>> begin SELECTED PASSAGE

Start with the city watch books. I think they're the best out of the lot, especially since you'll then be familiar with a couple of the characters who show up in a number of other books. (Fred and Nobby)


----------



## quarterscot (Jul 27, 2007)

Have to return to the subject of Death getting drunk for my favourite line:

Barman: Don't you think you've had enough?
Death: I KNOW WHEN I'VE HAD ENOUGH
Barman: Yes, but everyone says that
Death: I KNOW WHEN EVERYONE'S HAD ENOUGH


----------



## Kion (Aug 2, 2007)

Anyone play the discworld games? Love the scene in the first one when Rincewind is hanging off a pole really high up and death comes along saying he was passing by and was wondering if he could convince Rincewind to kill himself now to save himself time later.
Gotta love Eric aswell
Boy:I want the most beautiful girl in the world as my wife
Rincewind: Can't I just pop down the shop and get you a pack of polo's?

Still, best book is Mort by far.

P.S. Got a 1st edition signed copy of 5th elephant


----------



## BlackWolf (Aug 2, 2007)

I played the second one, but didn't get very far. Couldn't figure out what to do with the ice.

>> end SELECTED PASSAGE
>> begin SUPPLIED DATA

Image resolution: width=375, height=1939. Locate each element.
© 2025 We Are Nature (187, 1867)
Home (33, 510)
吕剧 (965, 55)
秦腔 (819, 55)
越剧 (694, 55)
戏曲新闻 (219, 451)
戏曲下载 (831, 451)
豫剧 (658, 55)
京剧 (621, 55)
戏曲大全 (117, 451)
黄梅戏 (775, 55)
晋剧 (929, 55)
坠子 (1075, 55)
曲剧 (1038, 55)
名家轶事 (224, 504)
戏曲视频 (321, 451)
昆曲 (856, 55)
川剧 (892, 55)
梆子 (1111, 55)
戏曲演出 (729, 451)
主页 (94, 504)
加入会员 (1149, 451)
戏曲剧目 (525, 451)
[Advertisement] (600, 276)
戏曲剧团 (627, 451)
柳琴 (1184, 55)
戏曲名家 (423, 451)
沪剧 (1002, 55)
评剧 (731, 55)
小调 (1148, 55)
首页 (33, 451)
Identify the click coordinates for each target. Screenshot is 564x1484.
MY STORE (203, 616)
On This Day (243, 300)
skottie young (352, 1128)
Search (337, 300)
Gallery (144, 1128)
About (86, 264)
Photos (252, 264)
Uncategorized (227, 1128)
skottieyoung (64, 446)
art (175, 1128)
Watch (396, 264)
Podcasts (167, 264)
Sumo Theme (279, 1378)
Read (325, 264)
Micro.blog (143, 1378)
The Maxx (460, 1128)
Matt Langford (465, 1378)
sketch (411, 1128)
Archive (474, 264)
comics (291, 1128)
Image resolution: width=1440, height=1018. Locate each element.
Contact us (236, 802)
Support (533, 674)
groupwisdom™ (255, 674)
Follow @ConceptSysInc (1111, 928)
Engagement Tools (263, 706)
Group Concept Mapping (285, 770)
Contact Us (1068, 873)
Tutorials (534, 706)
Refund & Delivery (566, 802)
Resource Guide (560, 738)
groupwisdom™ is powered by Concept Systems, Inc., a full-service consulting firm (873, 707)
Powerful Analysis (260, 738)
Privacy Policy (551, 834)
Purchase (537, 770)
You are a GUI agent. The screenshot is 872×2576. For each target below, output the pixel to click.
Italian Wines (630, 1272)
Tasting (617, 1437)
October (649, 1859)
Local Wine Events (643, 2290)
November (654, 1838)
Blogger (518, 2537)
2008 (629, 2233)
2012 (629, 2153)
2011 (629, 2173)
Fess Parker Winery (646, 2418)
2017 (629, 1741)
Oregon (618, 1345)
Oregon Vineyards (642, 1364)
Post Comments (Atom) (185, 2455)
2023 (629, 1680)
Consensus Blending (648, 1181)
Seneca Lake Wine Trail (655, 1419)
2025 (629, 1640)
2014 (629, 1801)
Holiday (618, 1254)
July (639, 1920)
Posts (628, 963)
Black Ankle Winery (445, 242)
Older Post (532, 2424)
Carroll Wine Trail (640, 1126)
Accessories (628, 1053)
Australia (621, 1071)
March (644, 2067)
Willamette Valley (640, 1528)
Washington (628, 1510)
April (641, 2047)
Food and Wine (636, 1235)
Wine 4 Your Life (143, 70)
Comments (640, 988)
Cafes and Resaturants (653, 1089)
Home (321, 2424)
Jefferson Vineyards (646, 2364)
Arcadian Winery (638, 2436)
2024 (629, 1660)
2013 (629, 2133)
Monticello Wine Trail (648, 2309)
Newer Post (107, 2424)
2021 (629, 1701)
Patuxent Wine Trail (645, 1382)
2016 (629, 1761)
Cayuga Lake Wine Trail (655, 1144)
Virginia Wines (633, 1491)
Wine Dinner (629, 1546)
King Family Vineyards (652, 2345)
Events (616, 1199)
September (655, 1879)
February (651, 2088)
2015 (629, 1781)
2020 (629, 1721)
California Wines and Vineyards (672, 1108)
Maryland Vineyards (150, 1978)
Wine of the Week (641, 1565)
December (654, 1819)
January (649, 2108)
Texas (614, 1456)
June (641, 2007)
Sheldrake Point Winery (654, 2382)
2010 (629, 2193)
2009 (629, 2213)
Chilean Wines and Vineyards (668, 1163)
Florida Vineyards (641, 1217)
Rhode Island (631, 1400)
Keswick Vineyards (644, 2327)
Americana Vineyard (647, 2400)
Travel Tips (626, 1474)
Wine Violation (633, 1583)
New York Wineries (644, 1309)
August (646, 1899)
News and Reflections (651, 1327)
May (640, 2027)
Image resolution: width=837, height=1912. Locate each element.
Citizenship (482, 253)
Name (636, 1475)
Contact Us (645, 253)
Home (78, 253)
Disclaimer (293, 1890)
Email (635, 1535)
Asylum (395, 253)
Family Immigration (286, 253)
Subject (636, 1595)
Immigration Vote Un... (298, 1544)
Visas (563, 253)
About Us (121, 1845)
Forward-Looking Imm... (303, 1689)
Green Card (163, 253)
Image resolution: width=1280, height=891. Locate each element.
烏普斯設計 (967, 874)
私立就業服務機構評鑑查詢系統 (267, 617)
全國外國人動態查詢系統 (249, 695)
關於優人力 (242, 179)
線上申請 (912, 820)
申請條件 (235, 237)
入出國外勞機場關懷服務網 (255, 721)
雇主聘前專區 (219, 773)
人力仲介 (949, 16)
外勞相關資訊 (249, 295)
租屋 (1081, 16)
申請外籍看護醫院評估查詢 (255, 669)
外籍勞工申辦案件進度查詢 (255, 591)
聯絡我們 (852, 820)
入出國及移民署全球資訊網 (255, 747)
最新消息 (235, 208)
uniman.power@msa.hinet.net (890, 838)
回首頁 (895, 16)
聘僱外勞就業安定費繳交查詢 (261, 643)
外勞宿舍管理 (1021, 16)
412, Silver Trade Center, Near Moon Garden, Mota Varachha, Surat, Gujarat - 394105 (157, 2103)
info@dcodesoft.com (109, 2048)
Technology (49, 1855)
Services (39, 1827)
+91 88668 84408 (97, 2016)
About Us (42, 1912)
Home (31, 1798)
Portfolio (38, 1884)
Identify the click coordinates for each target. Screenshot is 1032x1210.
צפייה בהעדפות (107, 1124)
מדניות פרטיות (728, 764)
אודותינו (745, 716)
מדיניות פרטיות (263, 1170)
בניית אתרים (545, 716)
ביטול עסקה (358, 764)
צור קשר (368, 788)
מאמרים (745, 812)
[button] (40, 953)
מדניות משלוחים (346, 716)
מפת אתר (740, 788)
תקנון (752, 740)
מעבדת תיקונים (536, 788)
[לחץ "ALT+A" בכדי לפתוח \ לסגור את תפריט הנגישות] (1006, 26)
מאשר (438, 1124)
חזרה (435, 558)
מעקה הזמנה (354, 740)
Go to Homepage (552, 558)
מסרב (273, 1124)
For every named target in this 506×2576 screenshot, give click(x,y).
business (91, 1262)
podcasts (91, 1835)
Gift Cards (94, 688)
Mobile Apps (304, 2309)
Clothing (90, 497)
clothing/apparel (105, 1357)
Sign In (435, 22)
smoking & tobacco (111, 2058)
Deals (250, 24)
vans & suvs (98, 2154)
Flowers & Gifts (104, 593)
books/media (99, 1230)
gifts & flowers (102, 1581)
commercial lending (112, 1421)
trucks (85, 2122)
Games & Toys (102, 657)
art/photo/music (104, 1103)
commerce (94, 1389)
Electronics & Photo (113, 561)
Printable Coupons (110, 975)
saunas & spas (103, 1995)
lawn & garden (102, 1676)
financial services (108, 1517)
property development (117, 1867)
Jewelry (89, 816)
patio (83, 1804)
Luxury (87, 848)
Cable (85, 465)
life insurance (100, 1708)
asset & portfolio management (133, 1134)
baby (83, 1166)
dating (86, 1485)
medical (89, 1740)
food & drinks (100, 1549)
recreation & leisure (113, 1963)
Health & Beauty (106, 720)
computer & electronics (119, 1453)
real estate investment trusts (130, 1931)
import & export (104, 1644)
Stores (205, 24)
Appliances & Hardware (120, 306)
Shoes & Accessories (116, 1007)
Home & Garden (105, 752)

>> end SUPPLIED DATA

▶ **REQUIRED ACTIONS**:
- A) Which lines in the entries contain the word "Identify"? Pull out every one of them, treating case as significant.
- B) Resume the Discworld forum thread, carrying it on after its final post.

▶ **RESPONSES FOR EACH TASK**:
- A)
Identify the click coordinates for each target. Screenshot is 564x1484.
Identify the click coordinates for each target. Screenshot is 1032x1210.

- B)
I overheard a pair of teenage girls in a bookstore once (yeah, I know! A bookstore!). They saw the Terry Pratchett bookcase and one of them said "I think there's a game called discworld." How do you spell sacriledge?


----------



## Destroyer (Aug 2, 2007)

Kion, I remember that one. That was a brilliant game. Got a bit awkward at one point though because I couldn't get the M-16 to work.


----------



## Lontepark (Jun 19, 2008)

I just started reading Guards, Guards. I was in the bookstore the other day and I picked up the book and just started reading it. I like the book, but is it a good place to start?


----------



## Foxee (Jun 19, 2008)

I don't think there's a bad place to start with these, Lonte, but Guards, Guards! is a pretty good place. It's chronologically early in the Sam Vimes books. Enjoy!

I thought I was going to like Small Gods but really can't get into it. That's the first time that's happened.


----------



## Damien. (Jul 9, 2008)

Hells yeah! I love Night Watch the best, I'd have to say. I can't keep from laughing when Grimes is chasing the asshole over the top of the building and the magic-smart crows/ravens say: "What's happenin', mifter?" I love the word mifter so much I call my cat by it. It's terrible. "What's happenin' mifter?" I love it.


----------



## Squishtof (Sep 10, 2008)

I love the Discworld novels.. but I've kinda felt that the last few have been a bit.. well, lame.. but I keep buying them and reading them and enjoy them but not as much as I once did :-/ does that make me less of a Pratchett Fan? *hangs head in shame* 

Though I have to agree that Vimes and Death are two of the best characters  to be completely weird.. I've always been kinda attracted to Vimes.. :-/ definately need to get out more, I think  lol! 

Shame about his Altzeimers though..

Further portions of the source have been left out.